* _THE DATA_:
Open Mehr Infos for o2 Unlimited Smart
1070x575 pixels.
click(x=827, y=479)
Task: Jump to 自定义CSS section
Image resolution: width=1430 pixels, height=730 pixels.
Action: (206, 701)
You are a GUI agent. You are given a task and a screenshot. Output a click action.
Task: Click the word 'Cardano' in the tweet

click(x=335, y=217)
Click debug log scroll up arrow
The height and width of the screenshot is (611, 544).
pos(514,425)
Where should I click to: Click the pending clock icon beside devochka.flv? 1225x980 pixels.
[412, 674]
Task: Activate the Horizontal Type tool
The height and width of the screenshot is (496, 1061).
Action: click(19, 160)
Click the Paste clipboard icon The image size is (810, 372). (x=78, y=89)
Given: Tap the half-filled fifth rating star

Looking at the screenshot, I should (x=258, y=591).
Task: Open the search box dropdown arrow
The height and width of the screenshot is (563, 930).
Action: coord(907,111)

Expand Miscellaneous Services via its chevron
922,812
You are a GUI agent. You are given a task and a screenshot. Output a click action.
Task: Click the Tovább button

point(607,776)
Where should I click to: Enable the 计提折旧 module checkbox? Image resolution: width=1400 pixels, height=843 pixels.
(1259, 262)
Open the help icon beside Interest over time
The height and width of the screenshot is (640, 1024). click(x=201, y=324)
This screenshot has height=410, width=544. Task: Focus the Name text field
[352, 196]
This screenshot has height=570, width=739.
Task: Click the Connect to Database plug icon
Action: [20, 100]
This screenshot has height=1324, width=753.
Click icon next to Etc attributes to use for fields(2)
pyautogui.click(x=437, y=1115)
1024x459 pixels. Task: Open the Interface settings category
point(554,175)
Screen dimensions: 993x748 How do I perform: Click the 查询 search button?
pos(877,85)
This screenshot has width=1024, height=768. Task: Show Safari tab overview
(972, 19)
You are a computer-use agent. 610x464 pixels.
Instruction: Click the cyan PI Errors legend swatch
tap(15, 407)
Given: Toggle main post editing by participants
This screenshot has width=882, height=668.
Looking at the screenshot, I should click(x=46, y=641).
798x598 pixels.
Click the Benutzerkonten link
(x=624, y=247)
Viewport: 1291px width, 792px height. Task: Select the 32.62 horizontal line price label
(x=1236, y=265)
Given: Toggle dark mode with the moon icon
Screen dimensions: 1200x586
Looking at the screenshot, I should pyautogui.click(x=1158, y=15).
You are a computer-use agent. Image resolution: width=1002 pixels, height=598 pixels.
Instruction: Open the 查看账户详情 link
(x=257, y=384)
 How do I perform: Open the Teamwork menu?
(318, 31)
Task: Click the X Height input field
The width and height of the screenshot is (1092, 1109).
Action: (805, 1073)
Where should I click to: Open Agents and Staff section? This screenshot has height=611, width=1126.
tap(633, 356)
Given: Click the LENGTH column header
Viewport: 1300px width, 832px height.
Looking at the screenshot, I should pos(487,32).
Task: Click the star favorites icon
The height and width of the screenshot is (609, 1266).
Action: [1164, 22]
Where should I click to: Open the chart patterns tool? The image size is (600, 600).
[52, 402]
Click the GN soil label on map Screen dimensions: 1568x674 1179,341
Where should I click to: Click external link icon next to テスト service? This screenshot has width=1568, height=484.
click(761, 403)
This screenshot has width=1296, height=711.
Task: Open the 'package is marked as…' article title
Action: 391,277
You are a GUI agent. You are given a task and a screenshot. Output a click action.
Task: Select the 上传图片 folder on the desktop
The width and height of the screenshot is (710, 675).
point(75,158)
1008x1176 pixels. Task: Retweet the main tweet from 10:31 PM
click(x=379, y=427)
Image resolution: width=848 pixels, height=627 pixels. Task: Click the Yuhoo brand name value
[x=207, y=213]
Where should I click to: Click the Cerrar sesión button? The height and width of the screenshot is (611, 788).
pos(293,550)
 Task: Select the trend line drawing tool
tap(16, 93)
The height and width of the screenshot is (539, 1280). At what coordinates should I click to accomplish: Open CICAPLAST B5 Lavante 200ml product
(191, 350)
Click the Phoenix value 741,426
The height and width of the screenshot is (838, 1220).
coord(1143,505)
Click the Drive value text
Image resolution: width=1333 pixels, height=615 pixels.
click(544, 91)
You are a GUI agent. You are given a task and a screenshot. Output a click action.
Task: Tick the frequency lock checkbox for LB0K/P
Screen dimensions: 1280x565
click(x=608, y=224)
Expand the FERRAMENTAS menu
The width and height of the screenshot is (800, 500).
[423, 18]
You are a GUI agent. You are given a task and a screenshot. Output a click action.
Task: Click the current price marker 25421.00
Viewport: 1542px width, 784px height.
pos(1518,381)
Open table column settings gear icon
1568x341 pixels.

* _TASK STATEMENT_: Give back the data above exactly, so that every line matches.

* _THE ANSWER_:
Open Mehr Infos for o2 Unlimited Smart
1070x575 pixels.
click(x=827, y=479)
Task: Jump to 自定义CSS section
Image resolution: width=1430 pixels, height=730 pixels.
Action: (206, 701)
You are a GUI agent. You are given a task and a screenshot. Output a click action.
Task: Click the word 'Cardano' in the tweet

click(x=335, y=217)
Click debug log scroll up arrow
The height and width of the screenshot is (611, 544).
pos(514,425)
Where should I click to: Click the pending clock icon beside devochka.flv? 1225x980 pixels.
[412, 674]
Task: Activate the Horizontal Type tool
The height and width of the screenshot is (496, 1061).
Action: click(19, 160)
Click the Paste clipboard icon The image size is (810, 372). (x=78, y=89)
Given: Tap the half-filled fifth rating star

Looking at the screenshot, I should (x=258, y=591).
Task: Open the search box dropdown arrow
The height and width of the screenshot is (563, 930).
Action: coord(907,111)

Expand Miscellaneous Services via its chevron
922,812
You are a GUI agent. You are given a task and a screenshot. Output a click action.
Task: Click the Tovább button

point(607,776)
Where should I click to: Enable the 计提折旧 module checkbox? Image resolution: width=1400 pixels, height=843 pixels.
(1259, 262)
Open the help icon beside Interest over time
The height and width of the screenshot is (640, 1024). click(x=201, y=324)
This screenshot has height=410, width=544. Task: Focus the Name text field
[352, 196]
This screenshot has height=570, width=739.
Task: Click the Connect to Database plug icon
Action: [20, 100]
This screenshot has height=1324, width=753.
Click icon next to Etc attributes to use for fields(2)
pyautogui.click(x=437, y=1115)
1024x459 pixels. Task: Open the Interface settings category
point(554,175)
Screen dimensions: 993x748 How do I perform: Click the 查询 search button?
pos(877,85)
This screenshot has width=1024, height=768. Task: Show Safari tab overview
(972, 19)
You are a computer-use agent. 610x464 pixels.
Instruction: Click the cyan PI Errors legend swatch
tap(15, 407)
Given: Toggle main post editing by participants
This screenshot has width=882, height=668.
Looking at the screenshot, I should click(x=46, y=641).
798x598 pixels.
Click the Benutzerkonten link
(x=624, y=247)
Viewport: 1291px width, 792px height. Task: Select the 32.62 horizontal line price label
(x=1236, y=265)
Given: Toggle dark mode with the moon icon
Screen dimensions: 1200x586
Looking at the screenshot, I should pyautogui.click(x=1158, y=15).
You are a computer-use agent. Image resolution: width=1002 pixels, height=598 pixels.
Instruction: Open the 查看账户详情 link
(x=257, y=384)
 How do I perform: Open the Teamwork menu?
(318, 31)
Task: Click the X Height input field
The width and height of the screenshot is (1092, 1109).
Action: (805, 1073)
Where should I click to: Open Agents and Staff section? This screenshot has height=611, width=1126.
tap(633, 356)
Given: Click the LENGTH column header
Viewport: 1300px width, 832px height.
Looking at the screenshot, I should pos(487,32).
Task: Click the star favorites icon
The height and width of the screenshot is (609, 1266).
Action: [1164, 22]
Where should I click to: Open the chart patterns tool? The image size is (600, 600).
[52, 402]
Click the GN soil label on map Screen dimensions: 1568x674 1179,341
Where should I click to: Click external link icon next to テスト service? This screenshot has width=1568, height=484.
click(761, 403)
This screenshot has width=1296, height=711.
Task: Open the 'package is marked as…' article title
Action: 391,277
You are a GUI agent. You are given a task and a screenshot. Output a click action.
Task: Select the 上传图片 folder on the desktop
The width and height of the screenshot is (710, 675).
point(75,158)
1008x1176 pixels. Task: Retweet the main tweet from 10:31 PM
click(x=379, y=427)
Image resolution: width=848 pixels, height=627 pixels. Task: Click the Yuhoo brand name value
[x=207, y=213]
Where should I click to: Click the Cerrar sesión button? The height and width of the screenshot is (611, 788).
pos(293,550)
 Task: Select the trend line drawing tool
tap(16, 93)
The height and width of the screenshot is (539, 1280). At what coordinates should I click to accomplish: Open CICAPLAST B5 Lavante 200ml product
(191, 350)
Click the Phoenix value 741,426
The height and width of the screenshot is (838, 1220).
coord(1143,505)
Click the Drive value text
Image resolution: width=1333 pixels, height=615 pixels.
click(544, 91)
You are a GUI agent. You are given a task and a screenshot. Output a click action.
Task: Tick the frequency lock checkbox for LB0K/P
Screen dimensions: 1280x565
click(x=608, y=224)
Expand the FERRAMENTAS menu
The width and height of the screenshot is (800, 500).
[423, 18]
You are a GUI agent. You are given a task and a screenshot. Output a click action.
Task: Click the current price marker 25421.00
Viewport: 1542px width, 784px height.
pos(1518,381)
Open table column settings gear icon
1568x341 pixels.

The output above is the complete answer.